バーナード・ショーの執筆小屋

osamuharada2007-01-20

今年に入って間もないのに、なんだか物情騒然としたこの頃ですね。去年から日本美術史上まだよく究明されていなかった戦争画(第二次大戦時)についてあれこれ調べていたら、正月早々に防衛庁が昇格して防衛省となり、今年中には改憲なるかといった感じで、現代と戦前の開戦前夜とがオーバーラップして見えてきた。この防衛省って、英語ではMinistry of Defenseと表記するそうで、アメリカの国防省と全く同じ字句ですよ。いっそペンタゴンと改名すれば判りやすいのにな。
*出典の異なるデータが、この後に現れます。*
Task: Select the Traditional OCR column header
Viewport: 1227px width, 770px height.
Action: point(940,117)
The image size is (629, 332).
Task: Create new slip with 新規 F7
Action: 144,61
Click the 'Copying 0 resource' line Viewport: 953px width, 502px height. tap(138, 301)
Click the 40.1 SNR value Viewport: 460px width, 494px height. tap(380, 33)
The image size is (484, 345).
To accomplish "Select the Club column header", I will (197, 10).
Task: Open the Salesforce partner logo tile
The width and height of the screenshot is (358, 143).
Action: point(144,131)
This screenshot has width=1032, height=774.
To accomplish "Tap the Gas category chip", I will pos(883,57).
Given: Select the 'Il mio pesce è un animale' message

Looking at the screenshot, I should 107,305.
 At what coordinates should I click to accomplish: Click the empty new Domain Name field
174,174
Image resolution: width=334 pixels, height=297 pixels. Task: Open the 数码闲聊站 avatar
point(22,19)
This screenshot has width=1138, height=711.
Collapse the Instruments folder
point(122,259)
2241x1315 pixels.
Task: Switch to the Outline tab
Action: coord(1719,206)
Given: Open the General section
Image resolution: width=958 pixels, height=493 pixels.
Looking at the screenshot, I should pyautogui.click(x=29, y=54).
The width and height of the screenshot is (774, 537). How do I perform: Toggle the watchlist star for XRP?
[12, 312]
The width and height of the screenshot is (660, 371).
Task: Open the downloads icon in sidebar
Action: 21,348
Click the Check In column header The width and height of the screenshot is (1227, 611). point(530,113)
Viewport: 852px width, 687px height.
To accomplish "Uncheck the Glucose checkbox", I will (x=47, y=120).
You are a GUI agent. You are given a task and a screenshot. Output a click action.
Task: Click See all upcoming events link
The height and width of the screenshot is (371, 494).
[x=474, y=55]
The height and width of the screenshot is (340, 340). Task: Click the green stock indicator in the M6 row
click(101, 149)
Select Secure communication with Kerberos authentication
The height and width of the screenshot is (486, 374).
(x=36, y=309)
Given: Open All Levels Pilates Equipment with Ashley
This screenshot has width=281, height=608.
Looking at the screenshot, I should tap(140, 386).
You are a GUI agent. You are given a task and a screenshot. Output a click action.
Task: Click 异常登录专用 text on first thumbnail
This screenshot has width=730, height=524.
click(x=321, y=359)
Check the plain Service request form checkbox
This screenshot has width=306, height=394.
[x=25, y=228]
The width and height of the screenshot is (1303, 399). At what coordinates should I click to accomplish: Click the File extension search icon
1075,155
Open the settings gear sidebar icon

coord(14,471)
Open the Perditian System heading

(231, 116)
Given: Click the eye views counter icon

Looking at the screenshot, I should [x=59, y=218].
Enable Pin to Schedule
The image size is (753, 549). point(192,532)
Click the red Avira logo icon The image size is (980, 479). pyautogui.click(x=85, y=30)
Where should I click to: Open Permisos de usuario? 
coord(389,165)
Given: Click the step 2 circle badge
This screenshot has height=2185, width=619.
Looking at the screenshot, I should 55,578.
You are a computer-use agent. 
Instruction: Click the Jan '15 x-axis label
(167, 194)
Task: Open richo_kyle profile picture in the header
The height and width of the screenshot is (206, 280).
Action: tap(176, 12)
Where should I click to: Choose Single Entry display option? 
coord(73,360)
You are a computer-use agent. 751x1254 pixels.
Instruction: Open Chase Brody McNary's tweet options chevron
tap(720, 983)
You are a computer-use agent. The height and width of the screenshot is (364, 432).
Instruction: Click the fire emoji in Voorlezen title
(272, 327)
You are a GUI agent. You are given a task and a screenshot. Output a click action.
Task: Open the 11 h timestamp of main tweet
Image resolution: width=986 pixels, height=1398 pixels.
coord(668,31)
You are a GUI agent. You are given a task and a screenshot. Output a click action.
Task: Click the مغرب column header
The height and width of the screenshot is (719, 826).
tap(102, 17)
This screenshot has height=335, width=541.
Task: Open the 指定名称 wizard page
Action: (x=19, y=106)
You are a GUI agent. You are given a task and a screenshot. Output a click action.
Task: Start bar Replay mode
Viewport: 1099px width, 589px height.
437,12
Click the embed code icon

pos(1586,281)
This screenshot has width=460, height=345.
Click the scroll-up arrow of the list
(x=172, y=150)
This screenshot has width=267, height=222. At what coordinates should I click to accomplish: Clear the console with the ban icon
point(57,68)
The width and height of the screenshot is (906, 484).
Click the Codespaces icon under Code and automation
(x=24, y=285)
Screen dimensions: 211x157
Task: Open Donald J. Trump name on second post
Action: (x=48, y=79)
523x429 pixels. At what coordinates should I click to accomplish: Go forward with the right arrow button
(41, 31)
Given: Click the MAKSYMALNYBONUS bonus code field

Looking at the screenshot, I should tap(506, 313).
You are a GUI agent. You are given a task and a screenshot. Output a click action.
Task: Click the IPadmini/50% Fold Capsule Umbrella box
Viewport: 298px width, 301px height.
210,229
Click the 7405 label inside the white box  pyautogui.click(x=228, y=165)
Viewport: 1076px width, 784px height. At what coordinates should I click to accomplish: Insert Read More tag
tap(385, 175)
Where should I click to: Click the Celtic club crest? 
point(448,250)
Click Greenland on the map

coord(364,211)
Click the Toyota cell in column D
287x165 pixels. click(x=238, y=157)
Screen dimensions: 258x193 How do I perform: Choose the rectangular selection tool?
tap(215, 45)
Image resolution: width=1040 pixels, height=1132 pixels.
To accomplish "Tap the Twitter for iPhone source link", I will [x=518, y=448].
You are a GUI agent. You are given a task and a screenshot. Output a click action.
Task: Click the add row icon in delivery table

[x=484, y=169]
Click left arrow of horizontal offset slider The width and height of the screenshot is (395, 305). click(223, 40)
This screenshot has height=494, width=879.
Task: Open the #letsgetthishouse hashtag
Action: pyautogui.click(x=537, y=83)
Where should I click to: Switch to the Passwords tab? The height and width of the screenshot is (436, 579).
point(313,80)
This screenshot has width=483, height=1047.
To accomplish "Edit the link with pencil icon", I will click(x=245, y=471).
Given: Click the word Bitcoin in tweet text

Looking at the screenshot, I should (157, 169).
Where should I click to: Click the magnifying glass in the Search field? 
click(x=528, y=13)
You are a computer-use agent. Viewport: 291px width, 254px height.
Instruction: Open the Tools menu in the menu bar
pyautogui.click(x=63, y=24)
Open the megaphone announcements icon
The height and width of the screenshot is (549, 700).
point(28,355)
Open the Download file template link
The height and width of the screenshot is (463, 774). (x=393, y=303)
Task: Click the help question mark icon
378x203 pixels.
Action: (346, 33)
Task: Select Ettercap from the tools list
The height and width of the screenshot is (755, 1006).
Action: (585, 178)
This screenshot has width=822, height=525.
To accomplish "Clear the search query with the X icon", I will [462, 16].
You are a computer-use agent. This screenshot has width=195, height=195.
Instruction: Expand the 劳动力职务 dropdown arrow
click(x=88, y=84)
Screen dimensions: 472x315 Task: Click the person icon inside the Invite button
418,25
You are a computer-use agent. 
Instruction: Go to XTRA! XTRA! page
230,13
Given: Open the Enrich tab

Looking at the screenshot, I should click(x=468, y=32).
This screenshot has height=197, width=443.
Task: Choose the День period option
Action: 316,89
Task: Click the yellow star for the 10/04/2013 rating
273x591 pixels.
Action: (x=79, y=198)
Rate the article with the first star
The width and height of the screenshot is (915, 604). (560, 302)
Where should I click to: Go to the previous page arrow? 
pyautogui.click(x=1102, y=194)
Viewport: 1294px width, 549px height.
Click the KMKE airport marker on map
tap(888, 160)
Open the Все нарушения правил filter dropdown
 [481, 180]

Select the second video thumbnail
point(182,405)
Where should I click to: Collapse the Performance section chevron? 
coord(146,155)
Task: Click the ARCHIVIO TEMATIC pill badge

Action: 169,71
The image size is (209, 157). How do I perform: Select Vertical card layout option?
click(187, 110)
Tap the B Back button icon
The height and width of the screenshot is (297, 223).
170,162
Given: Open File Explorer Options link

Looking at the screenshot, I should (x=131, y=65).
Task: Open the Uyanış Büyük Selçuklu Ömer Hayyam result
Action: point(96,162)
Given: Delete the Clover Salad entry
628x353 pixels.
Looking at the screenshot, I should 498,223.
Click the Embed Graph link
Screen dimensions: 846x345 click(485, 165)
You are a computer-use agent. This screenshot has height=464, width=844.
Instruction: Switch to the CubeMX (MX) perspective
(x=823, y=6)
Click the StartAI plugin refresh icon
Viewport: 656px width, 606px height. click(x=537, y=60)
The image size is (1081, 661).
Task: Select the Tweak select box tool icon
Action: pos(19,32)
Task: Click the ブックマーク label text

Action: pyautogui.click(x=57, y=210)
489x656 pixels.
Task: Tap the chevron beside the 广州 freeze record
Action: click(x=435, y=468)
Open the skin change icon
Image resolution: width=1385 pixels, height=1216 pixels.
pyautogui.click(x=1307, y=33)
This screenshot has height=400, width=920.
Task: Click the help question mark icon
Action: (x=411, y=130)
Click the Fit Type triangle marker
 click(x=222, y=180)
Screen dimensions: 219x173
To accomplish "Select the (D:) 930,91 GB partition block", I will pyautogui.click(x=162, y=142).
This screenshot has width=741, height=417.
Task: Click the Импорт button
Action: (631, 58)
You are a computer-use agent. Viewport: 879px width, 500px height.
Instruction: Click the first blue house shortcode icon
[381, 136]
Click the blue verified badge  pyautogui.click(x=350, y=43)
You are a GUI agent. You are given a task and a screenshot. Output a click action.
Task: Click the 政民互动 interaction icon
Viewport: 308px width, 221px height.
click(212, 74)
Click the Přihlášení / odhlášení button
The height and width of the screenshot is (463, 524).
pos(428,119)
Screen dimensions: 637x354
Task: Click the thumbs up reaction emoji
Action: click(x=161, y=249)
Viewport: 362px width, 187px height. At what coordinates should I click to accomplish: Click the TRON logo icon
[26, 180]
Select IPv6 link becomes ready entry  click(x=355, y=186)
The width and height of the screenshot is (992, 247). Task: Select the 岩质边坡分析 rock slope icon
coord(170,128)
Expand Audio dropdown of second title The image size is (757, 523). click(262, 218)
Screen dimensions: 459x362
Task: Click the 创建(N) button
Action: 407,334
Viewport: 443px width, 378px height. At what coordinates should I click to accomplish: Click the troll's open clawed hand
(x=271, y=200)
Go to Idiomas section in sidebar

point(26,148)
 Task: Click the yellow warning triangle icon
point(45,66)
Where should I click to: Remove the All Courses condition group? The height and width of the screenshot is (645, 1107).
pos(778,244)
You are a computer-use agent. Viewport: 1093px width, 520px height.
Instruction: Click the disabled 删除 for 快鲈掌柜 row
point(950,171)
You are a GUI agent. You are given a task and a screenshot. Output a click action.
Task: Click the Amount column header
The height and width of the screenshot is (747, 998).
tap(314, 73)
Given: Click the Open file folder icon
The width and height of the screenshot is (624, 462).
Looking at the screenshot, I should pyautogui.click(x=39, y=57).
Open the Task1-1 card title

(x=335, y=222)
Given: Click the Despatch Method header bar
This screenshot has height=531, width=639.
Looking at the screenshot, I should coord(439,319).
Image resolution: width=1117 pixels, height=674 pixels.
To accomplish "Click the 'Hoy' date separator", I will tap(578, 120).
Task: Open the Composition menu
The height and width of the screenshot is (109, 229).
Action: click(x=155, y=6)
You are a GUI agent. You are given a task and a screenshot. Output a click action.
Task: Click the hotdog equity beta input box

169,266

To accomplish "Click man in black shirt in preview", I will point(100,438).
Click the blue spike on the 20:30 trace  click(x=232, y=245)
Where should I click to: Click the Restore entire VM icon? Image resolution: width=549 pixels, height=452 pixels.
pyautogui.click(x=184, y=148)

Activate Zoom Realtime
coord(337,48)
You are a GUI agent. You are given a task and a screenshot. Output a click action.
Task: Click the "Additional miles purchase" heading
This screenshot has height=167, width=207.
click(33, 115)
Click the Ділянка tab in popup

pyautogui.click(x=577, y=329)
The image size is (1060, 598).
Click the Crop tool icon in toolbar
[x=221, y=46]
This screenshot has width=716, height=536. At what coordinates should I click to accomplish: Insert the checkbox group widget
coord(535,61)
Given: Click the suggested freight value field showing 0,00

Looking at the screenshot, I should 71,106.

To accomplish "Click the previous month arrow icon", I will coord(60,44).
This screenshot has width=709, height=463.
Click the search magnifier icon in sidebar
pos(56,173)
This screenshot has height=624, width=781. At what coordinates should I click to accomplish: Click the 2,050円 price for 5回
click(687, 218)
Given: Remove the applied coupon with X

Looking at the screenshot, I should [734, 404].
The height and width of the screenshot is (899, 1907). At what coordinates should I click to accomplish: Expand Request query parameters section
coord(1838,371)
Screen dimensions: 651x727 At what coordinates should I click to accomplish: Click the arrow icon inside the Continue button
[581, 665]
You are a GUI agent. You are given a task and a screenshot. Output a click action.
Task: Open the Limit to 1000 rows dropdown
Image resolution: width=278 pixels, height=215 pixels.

そんなつまらないことを考えながら、煎茶を啜りつつ古雑誌を捲っていると、アイルランド出身の戯曲家バーナード・ショーのページがあって、眺めていたらホッとした気分にすぐ変わることができました。イギリスではシェークスピアについで上演回数が多いといわれる大劇作家ですが、英国南部の田舎(当時の村人たった100人ほど)のアヨット・セントロレンスに、こじんまりとしているけれど快適な家に住み、94歳までの生涯を送りました。広大な庭のはずれに執筆用の粗末な小屋をつくり、母屋からそこ(上の写真)に通うのが日課でした。ぼくがこの小屋を素晴らしいなと思ったのは、屋根の上に鉄製の吊り具があって、小屋は手押しで回転できるようになってるところ。電気はないから、太陽の向きに合わせて角度を変えながら明かりを取り入れるのですね。自然に囲まれ、誰にも邪魔されず集中できる、理想的な小屋ではないですか。壁に固定してあるだけの棚のような簡素な板が仕事机です。速記法で原稿を書き、母屋の書斎で秘書がタイプしていたようで、まさしくこの小屋で、かの『ピグマリオン』、『人と超人』、『メトセラへ還れ』、『聖女ジョーン』などの傑作が次々と生まれたわけです。ショーの有名な警句に「幸福な生活を得る道は、幸福であるかどうかなどは考える時間もないほど、つねに好きな仕事に忙殺されていることだ」というのがあります。この西洋の文人もまた山紫水明を好み、時代と社会から離れて自己を確立したアウトサイダーでしたね。